Iphigenia

Iphigenia

Sunday, March 29, 2009

Malouf and the classroom

Our class deals with relating classical myths to our time; making their stories relevant to what we're living through. We find patterns, recurring themes. We have fun. I think Malouf's book ties in with all that because he's basically doing the same thing we're doing, except in book form. Using Ovid's life, Malouf gives us a myth we can parallel to our own time of living in rationality while believing in mystery and looking for new truths.
Narrating in Imaginary Life, Ovid doesn’t believe in the gods and he’s not that big into rituals. Even when he participates with the “savages” he lives with, he treats it like it’s a game, despite his happier or lighter feelings. He denies any deeper, spiritual connection with the traditions and beliefs, but he likes learning about them to get a richer understanding of the people he lives with. I think we approach myths and religious beliefs in the same kind of way. We live in such a rational world, where everything can have a scientific or reasonable answer if we look hard enough. It’s like we’re too smart to get fooled by these little stories about heroes and creation. But maybe it’s really upside down; maybe we’re just too full of ourselves to keep an open mind. I’ve always liked myths from any culture. I always thought they were fun and interesting ways to think of the origin of the world, but I never considered them to be factual, and I still don’t; however, I am not sure facts necessarily mean something is true. For the women in Imaginary Life, they believed the Child had an animal spirit in him and that the animal spirit was trying to find a new host. They associated his presence with the illness and bad luck in their hut. They didn’t quite say the Child himself was evil, but rather that he possessed an animal nature that wreaked havoc. Looking at it from one way, I’d say it was a coincidence, but looking at it from another, I could see some truth in their beliefs, and whether Ovid admits it or not, I think he could see it too.
Often times when Prof. Sexton tells us a Greek myth or some kind of relative tale, he assures us that it is a “true story.” I always laugh when he says this, because rationally, I know he’s lying, but at the same time, I know he’s right. Truth on this level, I think, is just a term for something we choose to believe in because we like it. The area around myths can get so fuzzy because they deal with a time we never lived in or never experienced. We’ll never really know what happened until we’re dead, so in the meantime, we have to come up with the details on our own. I think that’s one aspect that’s so appealing about them- they’re a mystery. Ovid’s fascination with the Wild Child is fueled a lot by curiosity about why the child is the way he is. He tries to convince himself and others that the child is just a child, but sometimes when he looks at him, his heart tells him there’s more to it than that.
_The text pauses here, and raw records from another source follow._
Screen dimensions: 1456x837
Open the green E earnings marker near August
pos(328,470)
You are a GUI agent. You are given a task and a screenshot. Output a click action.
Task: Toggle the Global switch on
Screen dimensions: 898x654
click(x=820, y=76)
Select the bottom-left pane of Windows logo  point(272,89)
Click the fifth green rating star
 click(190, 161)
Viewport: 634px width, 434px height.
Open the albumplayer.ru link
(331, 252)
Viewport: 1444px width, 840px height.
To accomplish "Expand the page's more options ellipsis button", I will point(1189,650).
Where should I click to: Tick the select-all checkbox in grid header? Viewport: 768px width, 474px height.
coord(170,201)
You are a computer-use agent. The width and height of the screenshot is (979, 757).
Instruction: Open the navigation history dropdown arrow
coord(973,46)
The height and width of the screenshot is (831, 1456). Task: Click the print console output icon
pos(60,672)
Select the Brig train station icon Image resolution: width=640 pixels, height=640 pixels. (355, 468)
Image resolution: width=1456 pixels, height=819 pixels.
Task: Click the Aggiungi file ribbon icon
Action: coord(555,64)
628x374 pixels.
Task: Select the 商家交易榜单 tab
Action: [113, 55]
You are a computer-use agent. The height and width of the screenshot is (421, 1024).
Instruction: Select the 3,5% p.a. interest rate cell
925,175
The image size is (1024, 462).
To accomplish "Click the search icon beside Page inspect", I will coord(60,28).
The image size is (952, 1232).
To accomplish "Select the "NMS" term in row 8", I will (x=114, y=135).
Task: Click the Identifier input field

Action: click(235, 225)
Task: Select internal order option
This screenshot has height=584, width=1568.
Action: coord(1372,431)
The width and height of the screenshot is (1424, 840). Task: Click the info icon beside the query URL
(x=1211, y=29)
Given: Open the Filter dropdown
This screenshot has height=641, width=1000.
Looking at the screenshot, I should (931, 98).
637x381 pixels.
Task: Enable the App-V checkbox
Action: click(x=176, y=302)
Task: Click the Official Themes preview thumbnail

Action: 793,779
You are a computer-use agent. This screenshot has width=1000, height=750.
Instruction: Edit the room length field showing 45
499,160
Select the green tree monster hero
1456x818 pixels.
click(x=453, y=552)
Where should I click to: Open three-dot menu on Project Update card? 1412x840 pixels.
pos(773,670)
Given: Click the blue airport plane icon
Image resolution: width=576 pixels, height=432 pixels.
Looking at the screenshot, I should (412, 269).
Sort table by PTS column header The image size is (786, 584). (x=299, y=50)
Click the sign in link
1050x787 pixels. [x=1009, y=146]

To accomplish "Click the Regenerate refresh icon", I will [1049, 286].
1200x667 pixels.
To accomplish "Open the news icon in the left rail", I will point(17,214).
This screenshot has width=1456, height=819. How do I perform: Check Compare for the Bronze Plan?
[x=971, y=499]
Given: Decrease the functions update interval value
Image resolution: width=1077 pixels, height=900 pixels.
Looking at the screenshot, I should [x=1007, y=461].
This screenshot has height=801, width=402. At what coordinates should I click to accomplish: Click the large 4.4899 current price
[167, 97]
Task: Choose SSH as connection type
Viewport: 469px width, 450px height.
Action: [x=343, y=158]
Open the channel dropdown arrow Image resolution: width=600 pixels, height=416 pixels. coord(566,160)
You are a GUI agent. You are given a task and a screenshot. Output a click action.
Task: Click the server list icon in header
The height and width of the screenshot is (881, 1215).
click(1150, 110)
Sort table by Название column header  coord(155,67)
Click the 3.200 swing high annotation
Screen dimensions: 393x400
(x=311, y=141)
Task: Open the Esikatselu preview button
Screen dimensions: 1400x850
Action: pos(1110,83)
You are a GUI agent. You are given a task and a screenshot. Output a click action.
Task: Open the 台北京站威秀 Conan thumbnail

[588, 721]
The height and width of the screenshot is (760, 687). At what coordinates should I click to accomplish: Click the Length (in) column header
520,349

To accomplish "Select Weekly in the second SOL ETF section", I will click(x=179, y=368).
The mystery surrounding the boy (and other old heroes and times) is what makes him a living myth, something supernatural and beautiful and unexplainable.
I hear sometimes, that just because something isn’t true, it doesn’t make it any less real. I think that same phrase could work the other way around too. I don’t really think myths are real or factual, but I think they contain truths that continually pop up in the recurring cycle that is life.